[Start of section]

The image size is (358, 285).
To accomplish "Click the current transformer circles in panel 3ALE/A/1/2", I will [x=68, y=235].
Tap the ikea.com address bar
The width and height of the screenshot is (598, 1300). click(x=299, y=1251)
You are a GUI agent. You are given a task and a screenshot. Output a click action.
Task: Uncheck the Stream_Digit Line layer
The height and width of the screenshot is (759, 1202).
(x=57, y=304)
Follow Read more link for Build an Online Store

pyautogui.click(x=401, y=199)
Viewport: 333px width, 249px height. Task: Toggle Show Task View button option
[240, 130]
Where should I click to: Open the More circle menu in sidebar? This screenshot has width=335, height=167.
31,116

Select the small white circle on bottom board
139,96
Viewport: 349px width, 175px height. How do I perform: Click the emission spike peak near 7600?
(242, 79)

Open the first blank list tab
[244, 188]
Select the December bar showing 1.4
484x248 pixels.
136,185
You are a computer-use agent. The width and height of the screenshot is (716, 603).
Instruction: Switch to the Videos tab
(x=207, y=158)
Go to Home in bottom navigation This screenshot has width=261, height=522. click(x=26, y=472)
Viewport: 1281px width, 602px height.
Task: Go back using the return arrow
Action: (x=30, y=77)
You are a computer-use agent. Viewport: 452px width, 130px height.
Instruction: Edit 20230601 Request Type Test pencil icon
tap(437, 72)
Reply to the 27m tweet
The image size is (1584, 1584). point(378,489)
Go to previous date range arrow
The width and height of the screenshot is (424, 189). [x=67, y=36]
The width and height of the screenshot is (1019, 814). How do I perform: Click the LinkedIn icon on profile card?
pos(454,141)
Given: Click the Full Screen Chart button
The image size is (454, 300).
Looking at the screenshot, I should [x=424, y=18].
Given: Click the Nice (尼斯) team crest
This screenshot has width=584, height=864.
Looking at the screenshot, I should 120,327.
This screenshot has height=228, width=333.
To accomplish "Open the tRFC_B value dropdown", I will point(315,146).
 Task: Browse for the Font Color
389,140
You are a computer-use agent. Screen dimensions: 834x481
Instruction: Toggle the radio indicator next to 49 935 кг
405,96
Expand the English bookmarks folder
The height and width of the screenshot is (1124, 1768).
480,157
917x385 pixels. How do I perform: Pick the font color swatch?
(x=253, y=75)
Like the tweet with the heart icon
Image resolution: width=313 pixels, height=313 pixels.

[End of section]

◆ **TASK GOAL**
Within the records, filter for lines that contain the word "will" and show each one.

◆ **TASK RESULT**
To accomplish "Click the current transformer circles in panel 3ALE/A/1/2", I will [x=68, y=235].
To accomplish "Open the tRFC_B value dropdown", I will point(315,146).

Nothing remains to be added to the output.